Transactional activity slows in spite of more sales



April saw subdued activity, recording 2025’s lowest monthly turnover by volume (£184m) across four transactions. The month’s activity brings the year-to-date turnover to £1.9bn across 29 transactions, reflecting a 20% increase on the five-year average by volume but a 16% decrease by number of transactions.


The largest transaction in April was Aware Super and Delancey’s acquisition of 20 Manchester Square, W1, from Invesco Real Estate for £118.1m, reflecting 5.20% on a topped-up basis and £1,497 per sq ft. The building will be home to Lazard’s London headquarters after the firm signed a 15-year lease across the entire building. The transaction marks the first investment for Aware and Delancey since announcing a partnership to invest £1bn into UK property. They have other well-reported transactions in hand.

Other transactions included Lothian Pension Fund’s disposal of Screen House, W1, to DWI for £29m, reflecting £1,142 per sq ft. The property provides short-term income to vacant possession in May 2026, with scope for redevelopment and the potential to raise the height of the building by one to two stories and add exterior terracing. Given the asset’s profile and appealing value, we understand the disposal was subject to a highly competitive process. Tristan Capital has disposed of its freehold interest in 13 Southampton Place, WC1 (£17.5m, 5.50%, £1,045 per sq ft), part of the Holborn Links Estate, to a private investor.

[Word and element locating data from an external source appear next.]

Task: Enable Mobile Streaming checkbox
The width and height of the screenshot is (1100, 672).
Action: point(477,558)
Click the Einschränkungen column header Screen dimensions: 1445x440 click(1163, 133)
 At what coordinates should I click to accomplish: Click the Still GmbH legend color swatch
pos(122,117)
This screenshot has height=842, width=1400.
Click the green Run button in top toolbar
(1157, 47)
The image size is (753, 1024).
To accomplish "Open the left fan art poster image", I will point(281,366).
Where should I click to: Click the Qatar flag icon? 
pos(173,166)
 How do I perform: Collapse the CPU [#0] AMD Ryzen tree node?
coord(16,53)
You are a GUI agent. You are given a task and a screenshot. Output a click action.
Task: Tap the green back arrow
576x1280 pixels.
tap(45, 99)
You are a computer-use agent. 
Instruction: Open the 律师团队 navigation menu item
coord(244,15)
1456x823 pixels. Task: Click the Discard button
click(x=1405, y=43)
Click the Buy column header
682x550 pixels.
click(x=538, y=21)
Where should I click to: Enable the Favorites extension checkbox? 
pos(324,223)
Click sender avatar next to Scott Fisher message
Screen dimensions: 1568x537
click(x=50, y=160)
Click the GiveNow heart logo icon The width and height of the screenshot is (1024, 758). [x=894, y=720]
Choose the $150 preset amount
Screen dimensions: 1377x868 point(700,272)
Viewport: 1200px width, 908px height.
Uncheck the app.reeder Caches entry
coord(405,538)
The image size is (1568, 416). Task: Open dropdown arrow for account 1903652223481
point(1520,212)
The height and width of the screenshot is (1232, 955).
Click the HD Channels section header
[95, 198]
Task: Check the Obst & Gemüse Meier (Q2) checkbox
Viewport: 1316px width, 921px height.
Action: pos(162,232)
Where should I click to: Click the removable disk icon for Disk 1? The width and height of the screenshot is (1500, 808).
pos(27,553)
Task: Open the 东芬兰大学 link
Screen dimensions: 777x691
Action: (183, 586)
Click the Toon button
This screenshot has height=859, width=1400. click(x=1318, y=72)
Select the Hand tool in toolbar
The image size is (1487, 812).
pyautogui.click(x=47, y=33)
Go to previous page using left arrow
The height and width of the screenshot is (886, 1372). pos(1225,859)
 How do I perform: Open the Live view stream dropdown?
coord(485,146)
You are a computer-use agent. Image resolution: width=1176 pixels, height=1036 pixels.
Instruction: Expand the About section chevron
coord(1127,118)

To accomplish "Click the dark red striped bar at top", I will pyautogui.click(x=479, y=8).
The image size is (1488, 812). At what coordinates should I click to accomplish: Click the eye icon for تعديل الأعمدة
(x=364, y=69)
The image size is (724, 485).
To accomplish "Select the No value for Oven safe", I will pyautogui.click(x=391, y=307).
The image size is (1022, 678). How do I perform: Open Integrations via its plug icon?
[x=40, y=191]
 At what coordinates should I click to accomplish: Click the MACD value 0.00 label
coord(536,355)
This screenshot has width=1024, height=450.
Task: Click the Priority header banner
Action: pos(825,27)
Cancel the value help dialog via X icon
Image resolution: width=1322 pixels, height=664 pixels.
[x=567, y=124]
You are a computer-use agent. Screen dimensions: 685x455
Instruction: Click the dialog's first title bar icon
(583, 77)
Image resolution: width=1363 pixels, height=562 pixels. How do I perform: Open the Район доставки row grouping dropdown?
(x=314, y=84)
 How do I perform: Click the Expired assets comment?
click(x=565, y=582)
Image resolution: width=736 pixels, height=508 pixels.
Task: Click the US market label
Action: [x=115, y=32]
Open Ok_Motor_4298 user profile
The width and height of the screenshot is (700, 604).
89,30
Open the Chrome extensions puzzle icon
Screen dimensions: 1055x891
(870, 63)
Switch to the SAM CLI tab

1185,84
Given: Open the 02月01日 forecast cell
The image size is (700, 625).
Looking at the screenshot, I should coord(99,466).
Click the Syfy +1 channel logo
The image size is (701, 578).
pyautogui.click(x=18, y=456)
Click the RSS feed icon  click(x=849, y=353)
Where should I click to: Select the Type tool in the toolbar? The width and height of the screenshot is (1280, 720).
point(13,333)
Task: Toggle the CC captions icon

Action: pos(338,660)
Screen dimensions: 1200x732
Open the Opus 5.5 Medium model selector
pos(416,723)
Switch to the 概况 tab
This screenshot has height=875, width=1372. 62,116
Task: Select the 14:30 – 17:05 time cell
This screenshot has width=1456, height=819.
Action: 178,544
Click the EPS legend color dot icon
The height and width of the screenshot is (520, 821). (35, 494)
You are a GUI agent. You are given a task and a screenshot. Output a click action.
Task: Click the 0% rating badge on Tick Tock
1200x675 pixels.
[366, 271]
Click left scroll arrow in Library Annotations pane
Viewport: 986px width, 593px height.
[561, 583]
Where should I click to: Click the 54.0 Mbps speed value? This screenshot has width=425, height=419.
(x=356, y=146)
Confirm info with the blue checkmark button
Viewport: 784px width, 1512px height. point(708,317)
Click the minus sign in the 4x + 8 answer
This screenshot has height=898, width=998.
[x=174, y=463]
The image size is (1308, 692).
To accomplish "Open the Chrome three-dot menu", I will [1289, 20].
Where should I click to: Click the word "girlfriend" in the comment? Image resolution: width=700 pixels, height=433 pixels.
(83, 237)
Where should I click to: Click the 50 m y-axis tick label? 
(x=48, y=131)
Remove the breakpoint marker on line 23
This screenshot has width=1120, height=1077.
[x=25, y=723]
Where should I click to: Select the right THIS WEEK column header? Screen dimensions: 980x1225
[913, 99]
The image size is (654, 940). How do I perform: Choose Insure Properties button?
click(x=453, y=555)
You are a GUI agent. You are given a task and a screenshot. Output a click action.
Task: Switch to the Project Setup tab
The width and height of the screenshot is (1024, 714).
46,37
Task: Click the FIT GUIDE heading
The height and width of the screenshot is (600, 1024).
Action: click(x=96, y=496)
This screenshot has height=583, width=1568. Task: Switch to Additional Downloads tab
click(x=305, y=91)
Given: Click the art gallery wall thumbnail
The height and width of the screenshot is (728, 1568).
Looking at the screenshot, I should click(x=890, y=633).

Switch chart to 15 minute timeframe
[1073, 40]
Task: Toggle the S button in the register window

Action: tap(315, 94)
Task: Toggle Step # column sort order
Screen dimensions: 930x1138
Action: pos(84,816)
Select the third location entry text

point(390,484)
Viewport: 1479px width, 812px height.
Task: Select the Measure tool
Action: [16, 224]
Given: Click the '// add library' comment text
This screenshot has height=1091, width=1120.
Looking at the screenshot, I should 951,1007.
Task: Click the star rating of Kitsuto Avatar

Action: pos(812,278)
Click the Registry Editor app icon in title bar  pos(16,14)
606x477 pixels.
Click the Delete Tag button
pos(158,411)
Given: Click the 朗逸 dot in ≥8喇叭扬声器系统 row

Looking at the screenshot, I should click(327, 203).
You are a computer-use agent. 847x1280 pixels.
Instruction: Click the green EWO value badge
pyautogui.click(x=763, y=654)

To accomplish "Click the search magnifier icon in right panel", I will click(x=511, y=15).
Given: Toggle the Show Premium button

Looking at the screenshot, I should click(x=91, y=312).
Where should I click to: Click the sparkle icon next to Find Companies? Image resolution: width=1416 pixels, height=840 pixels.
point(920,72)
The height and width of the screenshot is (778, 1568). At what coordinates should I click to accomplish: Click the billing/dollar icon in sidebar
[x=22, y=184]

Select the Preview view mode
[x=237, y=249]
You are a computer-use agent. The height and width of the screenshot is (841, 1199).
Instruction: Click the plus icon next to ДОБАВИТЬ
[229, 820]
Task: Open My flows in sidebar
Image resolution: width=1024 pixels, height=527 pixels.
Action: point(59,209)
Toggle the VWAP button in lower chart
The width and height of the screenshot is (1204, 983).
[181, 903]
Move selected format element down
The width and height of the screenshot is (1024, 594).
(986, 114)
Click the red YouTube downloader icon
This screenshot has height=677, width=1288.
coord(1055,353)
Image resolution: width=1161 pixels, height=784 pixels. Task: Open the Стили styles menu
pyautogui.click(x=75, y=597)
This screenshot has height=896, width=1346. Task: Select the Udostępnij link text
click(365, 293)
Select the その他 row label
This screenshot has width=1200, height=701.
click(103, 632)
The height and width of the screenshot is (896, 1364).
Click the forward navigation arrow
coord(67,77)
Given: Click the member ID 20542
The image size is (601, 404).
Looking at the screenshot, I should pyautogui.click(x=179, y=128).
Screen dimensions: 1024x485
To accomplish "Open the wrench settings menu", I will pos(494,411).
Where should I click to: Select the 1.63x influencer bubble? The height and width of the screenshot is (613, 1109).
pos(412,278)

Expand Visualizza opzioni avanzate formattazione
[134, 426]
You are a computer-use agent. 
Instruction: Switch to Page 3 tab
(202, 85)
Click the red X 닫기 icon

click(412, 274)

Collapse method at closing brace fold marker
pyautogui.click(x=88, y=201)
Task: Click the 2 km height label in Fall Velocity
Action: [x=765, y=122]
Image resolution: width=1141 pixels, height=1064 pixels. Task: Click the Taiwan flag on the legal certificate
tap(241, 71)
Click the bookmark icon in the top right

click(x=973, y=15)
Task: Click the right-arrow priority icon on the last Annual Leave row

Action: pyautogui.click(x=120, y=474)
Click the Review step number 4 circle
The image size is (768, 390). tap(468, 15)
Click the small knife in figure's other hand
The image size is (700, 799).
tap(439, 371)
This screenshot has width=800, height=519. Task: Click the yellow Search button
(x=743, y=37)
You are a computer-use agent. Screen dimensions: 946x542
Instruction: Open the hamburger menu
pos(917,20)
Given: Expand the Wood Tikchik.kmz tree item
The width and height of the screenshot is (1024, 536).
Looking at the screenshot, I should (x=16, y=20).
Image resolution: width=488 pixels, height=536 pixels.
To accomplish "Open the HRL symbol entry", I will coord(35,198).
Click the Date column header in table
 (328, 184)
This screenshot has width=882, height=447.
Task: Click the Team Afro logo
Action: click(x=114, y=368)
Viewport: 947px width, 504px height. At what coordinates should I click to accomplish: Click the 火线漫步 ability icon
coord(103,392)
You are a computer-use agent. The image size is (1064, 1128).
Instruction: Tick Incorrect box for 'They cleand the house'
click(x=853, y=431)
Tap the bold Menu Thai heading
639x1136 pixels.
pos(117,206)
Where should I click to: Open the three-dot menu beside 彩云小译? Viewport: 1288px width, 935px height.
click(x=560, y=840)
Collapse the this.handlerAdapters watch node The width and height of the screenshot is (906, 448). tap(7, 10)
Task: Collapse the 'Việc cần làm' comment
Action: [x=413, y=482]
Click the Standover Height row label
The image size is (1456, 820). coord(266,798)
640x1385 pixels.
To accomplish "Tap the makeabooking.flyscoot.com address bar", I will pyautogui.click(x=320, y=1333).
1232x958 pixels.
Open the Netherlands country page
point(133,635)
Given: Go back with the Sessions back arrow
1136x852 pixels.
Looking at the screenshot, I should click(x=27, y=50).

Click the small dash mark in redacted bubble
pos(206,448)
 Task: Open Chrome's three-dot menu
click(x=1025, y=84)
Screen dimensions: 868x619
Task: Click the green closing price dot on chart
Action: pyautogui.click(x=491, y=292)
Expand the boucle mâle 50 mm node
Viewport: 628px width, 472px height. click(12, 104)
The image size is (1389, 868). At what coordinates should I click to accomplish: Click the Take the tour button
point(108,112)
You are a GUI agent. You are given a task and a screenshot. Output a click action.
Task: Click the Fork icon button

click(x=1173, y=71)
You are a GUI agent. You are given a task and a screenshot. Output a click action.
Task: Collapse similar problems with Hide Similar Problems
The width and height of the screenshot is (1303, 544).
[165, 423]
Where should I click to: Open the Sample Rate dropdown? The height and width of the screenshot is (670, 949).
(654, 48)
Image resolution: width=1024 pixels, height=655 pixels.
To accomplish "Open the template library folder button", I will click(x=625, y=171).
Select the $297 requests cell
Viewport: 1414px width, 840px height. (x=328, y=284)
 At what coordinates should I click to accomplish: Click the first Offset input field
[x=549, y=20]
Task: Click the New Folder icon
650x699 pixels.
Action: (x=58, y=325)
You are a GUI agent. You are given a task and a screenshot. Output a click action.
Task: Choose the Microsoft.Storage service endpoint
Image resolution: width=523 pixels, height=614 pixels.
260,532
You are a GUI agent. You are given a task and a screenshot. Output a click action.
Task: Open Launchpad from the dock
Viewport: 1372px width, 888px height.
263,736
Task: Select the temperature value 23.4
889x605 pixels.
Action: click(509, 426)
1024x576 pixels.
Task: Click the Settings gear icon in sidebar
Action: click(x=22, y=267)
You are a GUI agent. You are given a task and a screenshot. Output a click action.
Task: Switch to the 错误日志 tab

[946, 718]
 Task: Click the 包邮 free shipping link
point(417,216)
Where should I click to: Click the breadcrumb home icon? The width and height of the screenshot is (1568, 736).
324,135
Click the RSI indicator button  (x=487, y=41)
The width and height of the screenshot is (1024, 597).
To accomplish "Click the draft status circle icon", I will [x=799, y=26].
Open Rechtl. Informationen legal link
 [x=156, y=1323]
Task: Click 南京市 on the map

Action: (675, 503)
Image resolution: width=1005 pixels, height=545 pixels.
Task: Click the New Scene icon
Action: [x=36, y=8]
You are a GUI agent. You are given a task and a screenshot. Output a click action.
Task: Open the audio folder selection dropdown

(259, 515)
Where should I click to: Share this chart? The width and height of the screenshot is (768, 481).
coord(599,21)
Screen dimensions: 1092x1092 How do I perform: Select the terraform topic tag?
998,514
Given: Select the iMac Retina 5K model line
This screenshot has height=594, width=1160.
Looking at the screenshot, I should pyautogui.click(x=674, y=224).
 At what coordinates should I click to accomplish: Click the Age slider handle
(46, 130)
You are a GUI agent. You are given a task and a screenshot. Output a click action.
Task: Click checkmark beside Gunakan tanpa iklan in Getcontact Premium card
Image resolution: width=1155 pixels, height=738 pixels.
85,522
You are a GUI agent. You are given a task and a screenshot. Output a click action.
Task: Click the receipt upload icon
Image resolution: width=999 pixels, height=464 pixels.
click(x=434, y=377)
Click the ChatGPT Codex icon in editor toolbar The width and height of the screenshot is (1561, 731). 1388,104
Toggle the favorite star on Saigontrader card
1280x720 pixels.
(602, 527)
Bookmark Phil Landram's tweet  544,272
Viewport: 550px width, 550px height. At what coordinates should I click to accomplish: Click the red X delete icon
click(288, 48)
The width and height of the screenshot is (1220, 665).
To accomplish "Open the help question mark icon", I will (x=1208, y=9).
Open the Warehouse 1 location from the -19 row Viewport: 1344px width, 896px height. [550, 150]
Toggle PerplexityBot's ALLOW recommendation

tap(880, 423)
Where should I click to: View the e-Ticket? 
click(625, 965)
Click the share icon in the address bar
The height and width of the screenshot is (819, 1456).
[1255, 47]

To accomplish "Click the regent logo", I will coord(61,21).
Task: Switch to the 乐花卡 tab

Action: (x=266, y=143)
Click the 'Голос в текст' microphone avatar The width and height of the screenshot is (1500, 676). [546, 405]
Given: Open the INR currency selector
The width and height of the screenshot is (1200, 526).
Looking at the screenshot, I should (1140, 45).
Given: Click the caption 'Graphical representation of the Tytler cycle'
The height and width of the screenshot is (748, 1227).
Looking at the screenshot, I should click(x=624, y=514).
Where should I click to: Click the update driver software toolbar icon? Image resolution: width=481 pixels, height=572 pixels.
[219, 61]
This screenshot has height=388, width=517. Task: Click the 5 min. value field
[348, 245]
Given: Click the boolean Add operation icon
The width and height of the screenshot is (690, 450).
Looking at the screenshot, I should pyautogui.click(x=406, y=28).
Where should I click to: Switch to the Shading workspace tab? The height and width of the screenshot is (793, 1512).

The building provides resilient income with a WAULT of 6.1 years to breaks and 7.3 years to expiries, with the retail element benefiting from return frontage while the office element is all-electric and provides future reversionary potential.

The sale of 20 Manchester Square marked the first on-market sale of an asset over £100m this year, with the sale process beginning in July 2024. The delay here related to the ongoing development, AfL, tenant’s work and the LuxCo sale, but we are still clearly seeing challenges with liquidity of scale property.

 

In contrast, we are still seeing continued interest in smaller deal sizes, with 21 transactions between £0–40m, and this appetite is evidenced by the competitive bidding process that took place for Screen House.

Savills tracked £335.6m of assets marketed in April (including both open and selective processes) across six buildings, including Hermes’s 100 Regent Street, W1 (Q.£85m, 7.20%, £1,591 per sq ft), Westbrook’s relaunch of 60 Charlotte Street, W1 (Q.£106m, 5.05%, £1,538 per sq ft) and Capital-38’s 190 High Holborn, WC1 (£45m, £484 per sq ft), advised by Savills.

In April, four sales have proceeded to bids and been placed under offer, with the most significant being Aberdeen Investments’ disposal of 24–28 Bloomsbury Way, WC1, advised by Savills. The headquarters office building is single-let to WPP until October 2030, with the estimated rental value for the property c.60% above the current passing rent of just under £45 per sq ft. The property, which comprises purpose-built office space, is suitable for both single and multiple occupancy. Wing Tai’s 10 Brook Street, W1, was also placed under offer, we believe, to Ares at an undisclosed level, with the purchaser looking to continue their recent Central London buying campaign.

The market feels poised for an active Q2 with £742m of sales under offer across 22 assets, and we expect to see the completion of a handful of scale deals in the coming weeks.

Savills prime West End yield remains at 3.75%, and the SONIA five-year swap rate stands at 3.85%, following the Bank of England’s recent interest rate cut to 4.25%.